Subingen kann das Dorfzentrum neu ordnen

Nach dem Beschwerdeentscheid des Solothurner Regierungsrats ist die Gesamtrevision der Ortsplanung in Subingen rechtskräftig. Damit endet ein mehr als zehnjähriges Verfahren und die Gemeinde kann Vorhaben zur Innenentwicklung und zur Neugestaltung des Dorfzentrums wieder verbindlich bearbeiten.

Juli 2026

Mit dem Entscheid vom 30. Juni 2026 hat der Solothurner Regierungsrat die noch hängigen Beschwerden zur Ortsplanung Subingen behandelt. Damit erhält die Gemeinde nach jahrelanger Verzögerung wieder eine belastbare planungsrechtliche Grundlage für Baugesuche, Umnutzungen und die Weiterentwicklung im Zentrum.

Besonders wichtig ist das für den Bereich der Zentrumszone. Das publizierte Zonenreglement beschreibt diese Flächen als Ortsteile, die für die Entwicklung und Neubildung eines Dorfzentrums bestimmt sind. Im räumlichen Leitbild von 2013 hatte Subingen bereits festgehalten, dass das Angebot im Dorfkern erhalten und das Ortszentrum gestalterisch aufgewertet werden soll.

Verdichtung im Ortskern wird wieder möglich
Der politische und rechtliche Abschluss ist für die Immobilienpraxis vor allem deshalb relevant, weil blockierte Vorhaben wieder in ordentliche Verfahren überführt werden können. Im Solothurner Planungsrecht muss jede Nutzungsplanung vom Regierungsrat genehmigt werden. Gegen kommunale Entscheide sind Beschwerden möglich. Erst mit der rechtskräftigen Genehmigung besteht für Eigentümer, Investoren und Bauherrschaften wieder Planungssicherheit.

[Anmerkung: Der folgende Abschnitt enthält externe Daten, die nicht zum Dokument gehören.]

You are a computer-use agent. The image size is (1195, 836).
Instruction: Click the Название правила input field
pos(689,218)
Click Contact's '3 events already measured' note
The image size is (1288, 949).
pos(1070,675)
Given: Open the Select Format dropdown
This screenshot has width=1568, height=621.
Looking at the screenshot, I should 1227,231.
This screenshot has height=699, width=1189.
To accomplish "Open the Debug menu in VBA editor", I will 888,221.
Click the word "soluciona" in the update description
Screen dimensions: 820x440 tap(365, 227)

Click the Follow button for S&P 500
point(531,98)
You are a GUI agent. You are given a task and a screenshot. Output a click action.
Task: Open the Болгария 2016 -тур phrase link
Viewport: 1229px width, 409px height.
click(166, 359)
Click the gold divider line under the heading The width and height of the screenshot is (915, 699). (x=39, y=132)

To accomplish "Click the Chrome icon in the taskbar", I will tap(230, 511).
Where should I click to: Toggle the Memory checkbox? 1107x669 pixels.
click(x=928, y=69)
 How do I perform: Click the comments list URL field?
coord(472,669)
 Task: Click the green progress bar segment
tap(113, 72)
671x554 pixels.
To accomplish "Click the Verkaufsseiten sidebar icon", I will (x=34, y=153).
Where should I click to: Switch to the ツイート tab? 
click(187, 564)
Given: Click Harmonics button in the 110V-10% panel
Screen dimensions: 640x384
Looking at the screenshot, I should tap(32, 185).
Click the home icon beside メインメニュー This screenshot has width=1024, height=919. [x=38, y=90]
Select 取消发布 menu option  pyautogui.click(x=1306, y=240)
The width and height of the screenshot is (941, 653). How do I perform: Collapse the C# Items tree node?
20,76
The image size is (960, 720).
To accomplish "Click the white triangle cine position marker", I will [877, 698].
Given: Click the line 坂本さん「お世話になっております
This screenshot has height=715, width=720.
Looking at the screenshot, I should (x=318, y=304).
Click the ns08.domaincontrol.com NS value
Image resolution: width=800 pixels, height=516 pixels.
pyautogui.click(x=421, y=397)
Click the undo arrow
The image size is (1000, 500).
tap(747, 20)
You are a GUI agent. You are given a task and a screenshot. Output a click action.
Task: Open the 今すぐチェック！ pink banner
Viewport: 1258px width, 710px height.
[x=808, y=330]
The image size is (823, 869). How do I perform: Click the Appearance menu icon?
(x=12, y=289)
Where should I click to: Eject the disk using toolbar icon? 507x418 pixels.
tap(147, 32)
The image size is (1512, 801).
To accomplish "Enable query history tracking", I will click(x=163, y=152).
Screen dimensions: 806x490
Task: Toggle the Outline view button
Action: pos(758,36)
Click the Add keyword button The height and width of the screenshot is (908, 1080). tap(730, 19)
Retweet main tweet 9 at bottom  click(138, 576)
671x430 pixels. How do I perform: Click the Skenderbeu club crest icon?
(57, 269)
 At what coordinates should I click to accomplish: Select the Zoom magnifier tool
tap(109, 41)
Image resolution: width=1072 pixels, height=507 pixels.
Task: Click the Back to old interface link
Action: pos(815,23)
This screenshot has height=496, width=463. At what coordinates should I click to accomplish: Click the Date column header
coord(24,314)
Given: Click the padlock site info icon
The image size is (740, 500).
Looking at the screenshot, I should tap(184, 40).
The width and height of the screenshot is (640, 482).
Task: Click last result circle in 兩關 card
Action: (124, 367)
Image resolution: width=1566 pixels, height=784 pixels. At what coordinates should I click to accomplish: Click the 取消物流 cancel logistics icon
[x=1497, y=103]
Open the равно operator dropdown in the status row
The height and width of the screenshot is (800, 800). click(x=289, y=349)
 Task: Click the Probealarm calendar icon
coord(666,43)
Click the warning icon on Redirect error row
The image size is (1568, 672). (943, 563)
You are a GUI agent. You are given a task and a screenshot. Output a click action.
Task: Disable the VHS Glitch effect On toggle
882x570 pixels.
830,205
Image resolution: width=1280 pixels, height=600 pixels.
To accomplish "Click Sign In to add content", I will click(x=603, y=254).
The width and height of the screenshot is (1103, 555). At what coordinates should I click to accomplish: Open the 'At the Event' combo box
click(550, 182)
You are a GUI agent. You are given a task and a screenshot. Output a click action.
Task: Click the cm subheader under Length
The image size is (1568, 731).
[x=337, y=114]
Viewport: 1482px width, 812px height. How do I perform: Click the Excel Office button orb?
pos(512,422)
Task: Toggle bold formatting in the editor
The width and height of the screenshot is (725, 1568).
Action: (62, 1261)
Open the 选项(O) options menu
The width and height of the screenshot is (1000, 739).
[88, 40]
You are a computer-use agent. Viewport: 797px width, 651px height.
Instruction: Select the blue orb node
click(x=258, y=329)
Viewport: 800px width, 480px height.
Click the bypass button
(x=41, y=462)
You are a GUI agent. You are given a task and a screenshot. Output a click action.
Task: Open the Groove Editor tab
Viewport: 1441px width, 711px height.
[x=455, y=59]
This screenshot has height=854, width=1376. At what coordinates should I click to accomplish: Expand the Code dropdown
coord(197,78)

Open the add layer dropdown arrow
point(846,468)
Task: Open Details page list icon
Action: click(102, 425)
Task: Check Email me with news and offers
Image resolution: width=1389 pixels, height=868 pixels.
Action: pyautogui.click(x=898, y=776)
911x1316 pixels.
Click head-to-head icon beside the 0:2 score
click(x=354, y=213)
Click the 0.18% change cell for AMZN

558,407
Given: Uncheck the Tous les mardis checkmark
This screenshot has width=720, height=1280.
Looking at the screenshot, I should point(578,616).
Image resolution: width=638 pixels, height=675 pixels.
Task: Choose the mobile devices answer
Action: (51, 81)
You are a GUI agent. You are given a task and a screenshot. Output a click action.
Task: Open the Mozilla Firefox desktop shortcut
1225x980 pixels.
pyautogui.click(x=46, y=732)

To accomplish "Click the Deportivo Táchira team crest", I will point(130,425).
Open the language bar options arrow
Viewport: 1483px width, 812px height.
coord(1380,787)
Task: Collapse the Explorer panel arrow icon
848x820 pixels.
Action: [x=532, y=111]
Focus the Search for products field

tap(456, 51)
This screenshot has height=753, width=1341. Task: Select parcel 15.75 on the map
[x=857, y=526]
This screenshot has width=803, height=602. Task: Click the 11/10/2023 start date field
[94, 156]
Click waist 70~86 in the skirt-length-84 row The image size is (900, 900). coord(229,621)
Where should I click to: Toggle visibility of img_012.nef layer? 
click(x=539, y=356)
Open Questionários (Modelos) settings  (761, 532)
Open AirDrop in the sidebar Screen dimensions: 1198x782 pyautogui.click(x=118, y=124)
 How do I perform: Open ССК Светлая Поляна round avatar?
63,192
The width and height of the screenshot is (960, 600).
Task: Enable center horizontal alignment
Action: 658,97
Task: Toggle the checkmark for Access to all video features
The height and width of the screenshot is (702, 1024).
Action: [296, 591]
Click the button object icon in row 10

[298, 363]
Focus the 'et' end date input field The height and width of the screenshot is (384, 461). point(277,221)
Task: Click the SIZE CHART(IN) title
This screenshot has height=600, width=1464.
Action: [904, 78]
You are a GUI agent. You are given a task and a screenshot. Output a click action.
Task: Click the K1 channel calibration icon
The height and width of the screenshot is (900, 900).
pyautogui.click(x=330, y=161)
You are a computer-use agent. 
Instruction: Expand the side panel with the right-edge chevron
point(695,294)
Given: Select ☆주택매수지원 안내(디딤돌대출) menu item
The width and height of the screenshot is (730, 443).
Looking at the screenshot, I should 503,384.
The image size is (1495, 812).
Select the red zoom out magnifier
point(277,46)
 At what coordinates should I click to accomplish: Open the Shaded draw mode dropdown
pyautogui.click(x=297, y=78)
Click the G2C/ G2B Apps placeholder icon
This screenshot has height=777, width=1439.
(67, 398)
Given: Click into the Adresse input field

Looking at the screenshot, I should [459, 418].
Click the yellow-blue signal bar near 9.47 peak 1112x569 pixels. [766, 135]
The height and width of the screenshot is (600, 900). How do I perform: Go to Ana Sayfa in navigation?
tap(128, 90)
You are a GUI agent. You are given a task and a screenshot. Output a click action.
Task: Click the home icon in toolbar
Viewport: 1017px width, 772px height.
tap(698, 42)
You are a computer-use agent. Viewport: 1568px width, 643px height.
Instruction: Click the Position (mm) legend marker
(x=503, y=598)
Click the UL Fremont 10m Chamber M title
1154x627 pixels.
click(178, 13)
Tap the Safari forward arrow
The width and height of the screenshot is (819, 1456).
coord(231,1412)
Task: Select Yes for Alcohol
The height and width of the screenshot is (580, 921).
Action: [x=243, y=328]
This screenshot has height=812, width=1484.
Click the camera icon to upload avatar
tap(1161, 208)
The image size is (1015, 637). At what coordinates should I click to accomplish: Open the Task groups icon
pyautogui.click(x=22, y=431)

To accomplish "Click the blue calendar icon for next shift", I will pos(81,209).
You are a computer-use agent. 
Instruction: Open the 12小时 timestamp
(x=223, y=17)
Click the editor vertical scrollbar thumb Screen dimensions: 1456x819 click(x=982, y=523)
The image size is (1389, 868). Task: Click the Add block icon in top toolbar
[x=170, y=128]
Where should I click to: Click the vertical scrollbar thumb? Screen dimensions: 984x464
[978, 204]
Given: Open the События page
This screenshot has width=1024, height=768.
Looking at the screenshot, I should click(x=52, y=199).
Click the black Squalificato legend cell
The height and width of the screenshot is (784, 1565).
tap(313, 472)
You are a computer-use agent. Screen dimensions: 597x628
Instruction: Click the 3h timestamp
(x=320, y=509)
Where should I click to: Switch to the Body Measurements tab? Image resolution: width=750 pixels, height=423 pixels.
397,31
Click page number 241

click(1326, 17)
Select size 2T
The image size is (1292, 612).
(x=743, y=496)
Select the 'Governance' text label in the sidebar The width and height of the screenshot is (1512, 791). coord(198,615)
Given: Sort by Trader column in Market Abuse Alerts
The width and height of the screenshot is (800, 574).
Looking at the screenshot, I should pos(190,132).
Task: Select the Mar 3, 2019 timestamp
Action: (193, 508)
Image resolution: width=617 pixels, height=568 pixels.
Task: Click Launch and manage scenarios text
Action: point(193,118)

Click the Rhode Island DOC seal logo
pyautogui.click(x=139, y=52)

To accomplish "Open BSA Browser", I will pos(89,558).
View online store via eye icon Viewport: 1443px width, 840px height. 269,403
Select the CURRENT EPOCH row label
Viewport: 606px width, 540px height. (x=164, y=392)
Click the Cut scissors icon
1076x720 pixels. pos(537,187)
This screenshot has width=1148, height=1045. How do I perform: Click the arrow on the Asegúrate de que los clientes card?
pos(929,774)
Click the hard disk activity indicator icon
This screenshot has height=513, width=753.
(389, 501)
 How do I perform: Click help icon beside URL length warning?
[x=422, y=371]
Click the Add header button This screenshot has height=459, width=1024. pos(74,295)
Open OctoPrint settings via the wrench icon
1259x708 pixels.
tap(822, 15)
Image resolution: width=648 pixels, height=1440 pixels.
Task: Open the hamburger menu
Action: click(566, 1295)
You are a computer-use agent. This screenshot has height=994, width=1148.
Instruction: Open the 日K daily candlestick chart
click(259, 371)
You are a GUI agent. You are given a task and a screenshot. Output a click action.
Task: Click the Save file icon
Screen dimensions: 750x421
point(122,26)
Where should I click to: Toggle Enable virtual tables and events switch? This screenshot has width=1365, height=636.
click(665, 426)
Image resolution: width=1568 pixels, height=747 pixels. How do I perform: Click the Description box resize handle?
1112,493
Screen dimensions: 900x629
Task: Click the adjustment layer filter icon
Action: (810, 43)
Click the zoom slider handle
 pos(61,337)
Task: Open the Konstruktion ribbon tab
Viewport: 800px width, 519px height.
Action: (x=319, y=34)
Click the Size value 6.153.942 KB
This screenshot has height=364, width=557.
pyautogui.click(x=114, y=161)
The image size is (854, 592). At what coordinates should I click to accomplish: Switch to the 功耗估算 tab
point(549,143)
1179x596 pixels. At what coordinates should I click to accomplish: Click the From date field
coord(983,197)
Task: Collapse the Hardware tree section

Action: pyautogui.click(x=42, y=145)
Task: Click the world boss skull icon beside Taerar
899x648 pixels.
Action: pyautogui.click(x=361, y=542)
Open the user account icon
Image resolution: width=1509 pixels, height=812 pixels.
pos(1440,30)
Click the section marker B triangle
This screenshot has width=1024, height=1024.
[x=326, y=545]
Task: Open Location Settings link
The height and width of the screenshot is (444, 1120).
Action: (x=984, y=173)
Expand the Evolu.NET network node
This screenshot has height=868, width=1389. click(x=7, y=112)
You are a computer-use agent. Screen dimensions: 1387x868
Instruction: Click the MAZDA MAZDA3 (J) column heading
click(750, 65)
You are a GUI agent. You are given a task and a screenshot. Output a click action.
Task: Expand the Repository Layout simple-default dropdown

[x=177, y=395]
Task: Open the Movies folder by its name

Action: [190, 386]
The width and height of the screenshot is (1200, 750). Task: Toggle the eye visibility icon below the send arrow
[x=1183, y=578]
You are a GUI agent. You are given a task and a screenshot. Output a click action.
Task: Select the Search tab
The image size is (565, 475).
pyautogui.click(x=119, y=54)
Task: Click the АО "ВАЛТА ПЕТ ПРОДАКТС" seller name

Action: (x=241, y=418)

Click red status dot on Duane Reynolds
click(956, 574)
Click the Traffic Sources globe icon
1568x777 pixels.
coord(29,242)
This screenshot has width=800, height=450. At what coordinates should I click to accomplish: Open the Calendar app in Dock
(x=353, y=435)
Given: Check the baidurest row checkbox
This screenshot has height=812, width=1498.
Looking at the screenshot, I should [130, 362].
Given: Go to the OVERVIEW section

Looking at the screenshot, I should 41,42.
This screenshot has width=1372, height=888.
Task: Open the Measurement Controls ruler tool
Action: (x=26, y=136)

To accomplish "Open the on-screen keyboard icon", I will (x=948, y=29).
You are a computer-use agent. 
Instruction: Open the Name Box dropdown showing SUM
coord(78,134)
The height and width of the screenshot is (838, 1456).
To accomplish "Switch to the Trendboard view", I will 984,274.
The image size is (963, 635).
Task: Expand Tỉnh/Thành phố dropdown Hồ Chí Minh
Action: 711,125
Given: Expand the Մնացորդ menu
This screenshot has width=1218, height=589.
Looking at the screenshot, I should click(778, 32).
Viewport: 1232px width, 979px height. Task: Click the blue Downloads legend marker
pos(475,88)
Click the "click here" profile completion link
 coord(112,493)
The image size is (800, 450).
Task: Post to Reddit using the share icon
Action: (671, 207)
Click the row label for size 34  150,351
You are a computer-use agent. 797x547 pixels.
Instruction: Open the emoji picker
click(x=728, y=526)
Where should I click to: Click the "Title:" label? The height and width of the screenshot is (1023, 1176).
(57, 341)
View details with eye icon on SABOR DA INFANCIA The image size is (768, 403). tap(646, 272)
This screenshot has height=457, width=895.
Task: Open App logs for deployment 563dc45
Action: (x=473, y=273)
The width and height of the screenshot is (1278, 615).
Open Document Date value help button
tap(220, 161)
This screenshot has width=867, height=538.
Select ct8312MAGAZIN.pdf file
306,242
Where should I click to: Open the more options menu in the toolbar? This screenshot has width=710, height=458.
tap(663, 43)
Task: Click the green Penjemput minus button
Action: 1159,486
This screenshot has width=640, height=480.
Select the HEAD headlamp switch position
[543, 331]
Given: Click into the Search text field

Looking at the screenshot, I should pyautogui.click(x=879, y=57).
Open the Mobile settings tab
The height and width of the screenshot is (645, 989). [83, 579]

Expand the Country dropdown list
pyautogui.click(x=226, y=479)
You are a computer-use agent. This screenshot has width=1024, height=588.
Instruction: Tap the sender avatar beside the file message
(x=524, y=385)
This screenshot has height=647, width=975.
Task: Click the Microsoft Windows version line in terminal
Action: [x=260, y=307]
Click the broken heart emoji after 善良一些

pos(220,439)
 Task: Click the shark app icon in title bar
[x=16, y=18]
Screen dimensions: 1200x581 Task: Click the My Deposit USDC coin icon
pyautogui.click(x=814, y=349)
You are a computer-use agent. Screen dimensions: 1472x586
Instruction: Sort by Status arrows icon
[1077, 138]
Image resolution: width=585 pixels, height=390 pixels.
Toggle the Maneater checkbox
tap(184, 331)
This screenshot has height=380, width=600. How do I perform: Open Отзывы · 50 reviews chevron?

Der Fall zeigt zugleich, wie stark lange Rechtsmittelverfahren die Umsetzung lokaler Entwicklungsziele bremsen können. In Subingen lief die Revision über mehr als ein Jahrzehnt, während die bisher gültige Ortsplanung aus dem Jahr 2002 stammt. Für Projekte im Zentrum ist der Abschluss deshalb mehr als ein formaler Schritt. Er schafft die Grundlage, um Nutzungen, Erschliessung und bauliche Verdichtung im Ortskern neu zu ordnen.

Zentrum bleibt der heikelste Teil
Im Zentrum der Auseinandersetzung stand laut den vorliegenden Unterlagen die Entwicklung des Dorfkerns rund um die Zentrumszone und die geplante Aufwertung des Bereichs beim Restaurant Kreuz. Gerade solche Lagen sind in kleineren Gemeinden immobilienwirtschaftlich sensibel, weil dort Eigentumsinteressen, Nutzungsansprüche, Erschliessung und ortsbildprägende Bauten direkt aufeinandertreffen.

Offen ist nun nicht mehr die Rechtskraft der Planung, sondern wie rasch daraus konkrete Projekte werden. Für die Gemeinde bedeutet der Entscheid, dass Baugesuche und Entwicklungsschritte im Dorfzentrum wieder auf einer gültigen Planungsbasis beurteilt werden können.